> **Task goal**
Please reproduce, word for word, the stretch of items from the line containing "Where should I click to: Click the Benutzer" through the line containing "coord(642,765)", with both of those lines included.

> **Input data**
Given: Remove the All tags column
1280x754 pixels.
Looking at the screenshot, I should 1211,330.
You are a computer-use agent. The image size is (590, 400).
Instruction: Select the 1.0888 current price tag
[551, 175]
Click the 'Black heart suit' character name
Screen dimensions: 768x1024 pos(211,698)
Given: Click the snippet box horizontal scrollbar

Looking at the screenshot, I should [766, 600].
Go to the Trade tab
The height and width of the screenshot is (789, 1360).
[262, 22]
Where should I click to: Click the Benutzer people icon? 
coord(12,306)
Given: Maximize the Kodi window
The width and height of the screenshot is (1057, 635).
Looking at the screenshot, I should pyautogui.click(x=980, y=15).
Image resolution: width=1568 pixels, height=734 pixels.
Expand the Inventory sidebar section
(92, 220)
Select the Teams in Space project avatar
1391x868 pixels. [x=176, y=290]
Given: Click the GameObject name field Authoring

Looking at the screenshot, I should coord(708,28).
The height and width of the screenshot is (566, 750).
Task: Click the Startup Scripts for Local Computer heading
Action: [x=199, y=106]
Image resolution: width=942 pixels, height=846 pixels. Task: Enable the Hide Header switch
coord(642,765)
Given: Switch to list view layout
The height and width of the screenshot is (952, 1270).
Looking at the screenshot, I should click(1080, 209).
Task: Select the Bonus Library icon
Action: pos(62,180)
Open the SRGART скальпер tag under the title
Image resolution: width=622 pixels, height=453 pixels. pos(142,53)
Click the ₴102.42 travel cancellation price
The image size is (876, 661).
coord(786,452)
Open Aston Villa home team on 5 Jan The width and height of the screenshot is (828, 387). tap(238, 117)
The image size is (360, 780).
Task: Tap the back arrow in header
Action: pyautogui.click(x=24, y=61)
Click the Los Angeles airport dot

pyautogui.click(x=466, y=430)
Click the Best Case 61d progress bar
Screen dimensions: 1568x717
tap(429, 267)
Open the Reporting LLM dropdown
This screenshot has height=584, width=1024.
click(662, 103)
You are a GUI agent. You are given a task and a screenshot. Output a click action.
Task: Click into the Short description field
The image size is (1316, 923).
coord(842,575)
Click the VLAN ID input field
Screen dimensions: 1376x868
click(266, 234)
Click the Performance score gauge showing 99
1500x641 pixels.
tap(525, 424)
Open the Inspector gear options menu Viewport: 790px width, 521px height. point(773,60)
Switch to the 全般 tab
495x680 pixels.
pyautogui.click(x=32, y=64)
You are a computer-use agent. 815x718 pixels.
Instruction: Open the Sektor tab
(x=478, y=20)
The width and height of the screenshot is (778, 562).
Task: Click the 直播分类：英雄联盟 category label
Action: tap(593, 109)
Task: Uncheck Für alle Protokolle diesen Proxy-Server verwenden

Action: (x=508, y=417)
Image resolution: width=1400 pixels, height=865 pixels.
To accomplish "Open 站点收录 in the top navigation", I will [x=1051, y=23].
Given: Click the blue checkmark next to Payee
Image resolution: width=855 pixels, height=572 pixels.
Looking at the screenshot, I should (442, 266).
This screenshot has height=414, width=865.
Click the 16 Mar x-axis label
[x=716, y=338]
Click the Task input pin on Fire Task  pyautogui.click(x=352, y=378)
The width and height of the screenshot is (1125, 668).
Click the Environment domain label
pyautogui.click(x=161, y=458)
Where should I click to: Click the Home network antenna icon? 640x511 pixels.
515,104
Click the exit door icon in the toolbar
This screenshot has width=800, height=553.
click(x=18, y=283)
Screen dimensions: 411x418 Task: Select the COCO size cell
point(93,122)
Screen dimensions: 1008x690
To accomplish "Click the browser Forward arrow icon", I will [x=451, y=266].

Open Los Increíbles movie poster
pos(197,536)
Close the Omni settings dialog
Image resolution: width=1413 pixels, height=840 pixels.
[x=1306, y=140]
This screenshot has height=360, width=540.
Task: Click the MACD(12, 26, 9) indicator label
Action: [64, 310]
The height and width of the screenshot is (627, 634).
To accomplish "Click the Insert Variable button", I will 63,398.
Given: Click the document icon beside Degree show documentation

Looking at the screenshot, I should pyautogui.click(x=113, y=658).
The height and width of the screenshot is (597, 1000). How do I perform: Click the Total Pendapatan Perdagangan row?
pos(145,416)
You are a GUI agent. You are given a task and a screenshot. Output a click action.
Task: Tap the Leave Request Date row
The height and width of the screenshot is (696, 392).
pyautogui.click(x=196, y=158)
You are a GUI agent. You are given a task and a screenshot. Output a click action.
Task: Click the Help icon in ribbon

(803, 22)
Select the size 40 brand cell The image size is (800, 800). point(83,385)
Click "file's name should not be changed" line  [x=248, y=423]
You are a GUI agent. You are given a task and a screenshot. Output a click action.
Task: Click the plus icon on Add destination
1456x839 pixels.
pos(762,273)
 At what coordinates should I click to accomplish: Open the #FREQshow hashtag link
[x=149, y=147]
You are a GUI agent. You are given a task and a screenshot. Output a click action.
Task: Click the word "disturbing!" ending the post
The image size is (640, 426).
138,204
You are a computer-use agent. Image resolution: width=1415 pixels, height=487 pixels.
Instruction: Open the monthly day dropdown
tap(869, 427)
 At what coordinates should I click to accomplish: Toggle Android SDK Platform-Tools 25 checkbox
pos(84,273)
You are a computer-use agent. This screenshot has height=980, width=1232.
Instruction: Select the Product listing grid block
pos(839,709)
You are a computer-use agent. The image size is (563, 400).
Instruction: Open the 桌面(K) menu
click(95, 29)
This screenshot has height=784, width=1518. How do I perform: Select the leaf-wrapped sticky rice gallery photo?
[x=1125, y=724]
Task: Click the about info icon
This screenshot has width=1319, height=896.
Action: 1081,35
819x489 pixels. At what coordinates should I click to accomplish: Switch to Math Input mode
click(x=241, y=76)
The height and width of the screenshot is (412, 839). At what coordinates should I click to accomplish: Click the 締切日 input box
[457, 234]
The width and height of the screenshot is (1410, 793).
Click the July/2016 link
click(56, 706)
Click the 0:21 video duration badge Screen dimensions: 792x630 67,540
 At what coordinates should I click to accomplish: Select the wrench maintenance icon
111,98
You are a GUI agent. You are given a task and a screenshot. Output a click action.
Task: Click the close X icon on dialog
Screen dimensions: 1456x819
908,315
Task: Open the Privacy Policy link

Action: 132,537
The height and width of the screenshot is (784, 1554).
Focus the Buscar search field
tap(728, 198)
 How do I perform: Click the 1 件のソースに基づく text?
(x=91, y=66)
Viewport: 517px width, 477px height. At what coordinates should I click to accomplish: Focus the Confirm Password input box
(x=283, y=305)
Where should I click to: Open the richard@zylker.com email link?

> **Reply**
Where should I click to: Click the Benutzer people icon? 
coord(12,306)
Given: Maximize the Kodi window
The width and height of the screenshot is (1057, 635).
Looking at the screenshot, I should pyautogui.click(x=980, y=15).
Image resolution: width=1568 pixels, height=734 pixels.
Expand the Inventory sidebar section
(92, 220)
Select the Teams in Space project avatar
1391x868 pixels. [x=176, y=290]
Given: Click the GameObject name field Authoring

Looking at the screenshot, I should coord(708,28).
The height and width of the screenshot is (566, 750).
Task: Click the Startup Scripts for Local Computer heading
Action: [x=199, y=106]
Image resolution: width=942 pixels, height=846 pixels. Task: Enable the Hide Header switch
coord(642,765)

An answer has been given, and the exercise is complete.